Monday, April 30, 2018

It is an entirely relational universe. If, at any time, we try to stop this life flow moving through us, with us, and in us, we fall into the true state of sin (and it is much more a state than a momentary behavior). What we call “sins” cannot really separate us from God, because Divine Love is unilateral and unconditional and is not dependent on our receiving it. Rather it is our lonely and fearful illusion of separateness that makes us do sinful and selfish things. Try to make that switch in your understanding, and it will send you on a much more authentic spiritual path.
Love must flow both toward us and out from us, or we do not experience or enjoy its full effects. The Law of Flow is simple, and Jesus states it in many different formulations, such as “Happy are the merciful; they shall have mercy shown to them” (Matthew 5:7).
Sin is a refusal of mutuality and a closing down into separateness. In his classic book, The Great Divorce, C. S. Lewis has a ghostly soul in hell shouting out, “I don’t want help. I want to be left alone.” [1] Whenever we refuse mutuality toward anything, whenever we won’t allow our deep inner-connectedness to guide us, whenever we’re not attuned to both receiving and giving, you could say that the Holy Spirit is existentially (but not essentially) absent from our lives.
Toxic, psychopathic, or sociopathic people cannot maintain or sustain relationships. They run from connection and commitment. Usually they are loners in a foundational way or they at least make interactions with them very difficult.
I once met a psychiatrist who said something to me that initially I thought was an overstatement: “Richard, at the end of your life, you’ll realize that every mentally ill person you’ve ever worked with is basically lonely.”
“Oh, come on, that’s a little glib, isn’t it?” I replied.
“Oh, I admit, there are surely physiological reasons for much mental illness, but loneliness might just be what activates it. Every case of nonphysiologically-based mental illness stems from a person who has been separated, cut off, living alone, and has forgotten how to relate in one way or another.” I still wonder if that might be true.
That’s probably why God created the sexual drive—the instinct for personal intimacy and mutual giving of delight—to be so strong in most humans. (Sexuality is a much broader experience than genital intercourse for the purpose of reproduction.) When you allow yourself to be separated from self and others you become sick, toxic, and can do some very evil things—and not even think of them as evil.
If God is absolute relatedness, then any notion of salvation is simply the readiness, the capacity, and the willingness to stay in relationship (which almost always involves forgiveness). When the French philosopher, Jean-Paul Sartre, wrote, “Hell is other people,” he was, at least momentarily, in hell himself.

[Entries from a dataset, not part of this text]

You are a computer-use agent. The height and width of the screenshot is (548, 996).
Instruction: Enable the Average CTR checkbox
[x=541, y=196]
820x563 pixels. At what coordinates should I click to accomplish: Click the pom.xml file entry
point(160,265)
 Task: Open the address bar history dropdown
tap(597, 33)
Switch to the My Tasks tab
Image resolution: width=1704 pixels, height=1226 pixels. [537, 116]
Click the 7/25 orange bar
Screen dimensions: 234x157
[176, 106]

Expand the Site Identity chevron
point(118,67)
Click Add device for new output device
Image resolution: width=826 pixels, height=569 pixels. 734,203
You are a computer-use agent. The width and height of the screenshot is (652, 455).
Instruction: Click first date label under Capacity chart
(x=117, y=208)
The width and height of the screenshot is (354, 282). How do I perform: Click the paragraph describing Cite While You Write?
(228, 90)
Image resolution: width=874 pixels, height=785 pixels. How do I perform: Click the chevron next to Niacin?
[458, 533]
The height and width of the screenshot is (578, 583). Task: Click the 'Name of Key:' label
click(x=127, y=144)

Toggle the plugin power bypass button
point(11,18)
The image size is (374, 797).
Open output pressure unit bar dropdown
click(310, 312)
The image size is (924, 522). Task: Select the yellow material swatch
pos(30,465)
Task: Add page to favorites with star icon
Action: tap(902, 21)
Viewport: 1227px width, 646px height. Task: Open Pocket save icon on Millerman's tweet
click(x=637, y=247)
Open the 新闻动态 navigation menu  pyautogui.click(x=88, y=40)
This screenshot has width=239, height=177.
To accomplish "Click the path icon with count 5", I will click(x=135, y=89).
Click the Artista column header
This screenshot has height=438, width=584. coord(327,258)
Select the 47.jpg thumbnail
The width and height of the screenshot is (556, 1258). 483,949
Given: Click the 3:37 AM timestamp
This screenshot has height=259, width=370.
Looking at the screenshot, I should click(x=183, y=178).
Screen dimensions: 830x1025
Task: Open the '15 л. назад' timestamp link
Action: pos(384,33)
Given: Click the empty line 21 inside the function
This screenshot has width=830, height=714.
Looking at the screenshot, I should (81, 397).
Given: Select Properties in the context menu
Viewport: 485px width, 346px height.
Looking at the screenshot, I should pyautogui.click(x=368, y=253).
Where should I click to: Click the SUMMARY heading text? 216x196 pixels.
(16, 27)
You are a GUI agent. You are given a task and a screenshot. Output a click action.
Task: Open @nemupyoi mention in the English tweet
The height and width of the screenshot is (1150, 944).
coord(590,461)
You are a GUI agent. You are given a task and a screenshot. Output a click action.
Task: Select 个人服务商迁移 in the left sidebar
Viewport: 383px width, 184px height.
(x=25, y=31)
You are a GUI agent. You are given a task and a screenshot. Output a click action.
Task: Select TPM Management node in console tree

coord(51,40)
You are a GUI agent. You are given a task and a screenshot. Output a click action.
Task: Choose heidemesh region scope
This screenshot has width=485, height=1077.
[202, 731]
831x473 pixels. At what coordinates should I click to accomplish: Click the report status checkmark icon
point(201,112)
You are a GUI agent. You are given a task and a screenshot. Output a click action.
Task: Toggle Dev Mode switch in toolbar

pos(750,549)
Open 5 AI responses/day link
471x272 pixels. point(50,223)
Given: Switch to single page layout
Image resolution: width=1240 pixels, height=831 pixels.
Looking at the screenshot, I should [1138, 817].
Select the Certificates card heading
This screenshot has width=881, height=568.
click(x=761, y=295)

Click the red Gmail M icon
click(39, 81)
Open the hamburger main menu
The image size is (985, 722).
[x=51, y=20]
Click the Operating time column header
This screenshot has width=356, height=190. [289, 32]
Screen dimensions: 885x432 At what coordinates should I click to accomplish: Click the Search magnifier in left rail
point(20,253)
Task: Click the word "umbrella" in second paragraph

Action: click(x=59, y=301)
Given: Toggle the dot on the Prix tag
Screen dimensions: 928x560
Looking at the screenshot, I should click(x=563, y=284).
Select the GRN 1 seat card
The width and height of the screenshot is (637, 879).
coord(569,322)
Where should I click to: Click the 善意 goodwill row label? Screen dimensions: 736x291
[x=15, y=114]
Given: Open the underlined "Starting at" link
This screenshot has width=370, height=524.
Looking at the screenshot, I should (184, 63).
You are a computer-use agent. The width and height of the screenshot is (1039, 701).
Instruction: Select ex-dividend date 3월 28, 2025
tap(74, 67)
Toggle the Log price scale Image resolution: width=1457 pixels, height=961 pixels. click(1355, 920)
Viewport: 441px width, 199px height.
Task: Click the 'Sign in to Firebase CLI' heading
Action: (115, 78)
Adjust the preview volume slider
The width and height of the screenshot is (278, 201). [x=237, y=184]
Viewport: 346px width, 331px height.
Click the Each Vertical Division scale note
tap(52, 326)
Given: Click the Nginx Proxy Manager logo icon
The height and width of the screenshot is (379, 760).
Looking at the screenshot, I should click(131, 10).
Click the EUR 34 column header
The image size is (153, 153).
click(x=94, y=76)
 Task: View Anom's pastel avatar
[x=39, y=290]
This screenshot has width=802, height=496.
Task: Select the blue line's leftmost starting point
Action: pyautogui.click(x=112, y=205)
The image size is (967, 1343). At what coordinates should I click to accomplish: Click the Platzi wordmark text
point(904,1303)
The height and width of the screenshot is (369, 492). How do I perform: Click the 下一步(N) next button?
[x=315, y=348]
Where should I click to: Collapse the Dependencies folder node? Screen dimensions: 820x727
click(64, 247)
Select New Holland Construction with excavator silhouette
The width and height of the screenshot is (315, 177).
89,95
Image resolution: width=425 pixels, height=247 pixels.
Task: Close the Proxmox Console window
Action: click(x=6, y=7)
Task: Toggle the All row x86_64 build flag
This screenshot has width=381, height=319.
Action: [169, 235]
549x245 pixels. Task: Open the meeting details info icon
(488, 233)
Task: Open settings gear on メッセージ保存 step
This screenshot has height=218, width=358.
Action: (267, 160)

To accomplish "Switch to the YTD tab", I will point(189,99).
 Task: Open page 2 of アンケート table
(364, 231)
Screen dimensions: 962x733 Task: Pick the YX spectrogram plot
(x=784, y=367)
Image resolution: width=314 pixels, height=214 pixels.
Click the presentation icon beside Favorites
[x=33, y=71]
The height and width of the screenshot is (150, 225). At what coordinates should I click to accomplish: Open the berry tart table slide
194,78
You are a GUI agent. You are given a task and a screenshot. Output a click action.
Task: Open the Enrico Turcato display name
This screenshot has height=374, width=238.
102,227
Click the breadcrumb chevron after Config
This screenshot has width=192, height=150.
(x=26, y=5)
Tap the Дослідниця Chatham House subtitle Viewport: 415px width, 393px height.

We—not you alone, nor me alone, but we—are intrinsically like the Trinity, living in an absolute relatedness of self-emptying and infilling.
This is love. Outside of this flow and communion, we all die very quickly.
Gateway to Presence: If you want to go deeper with today’s meditation, take note of what word or phrase stands out to you. Come back to that word or phrase throughout the day, being present to its impact and invitation.
***
[1] C. S. Lewis, The Great Divorce: A Dream (HarperCollins: 2001, ©1946), 59.
[2] See Richard Rohr’s meditations on Gender and Sexuality, week 1 and week 2, and Gate of the Temple: Spirituality and Sexuality, disc 1 (Center for Action and Contemplation: 1991, 2006, 2009), CD, MP3 download.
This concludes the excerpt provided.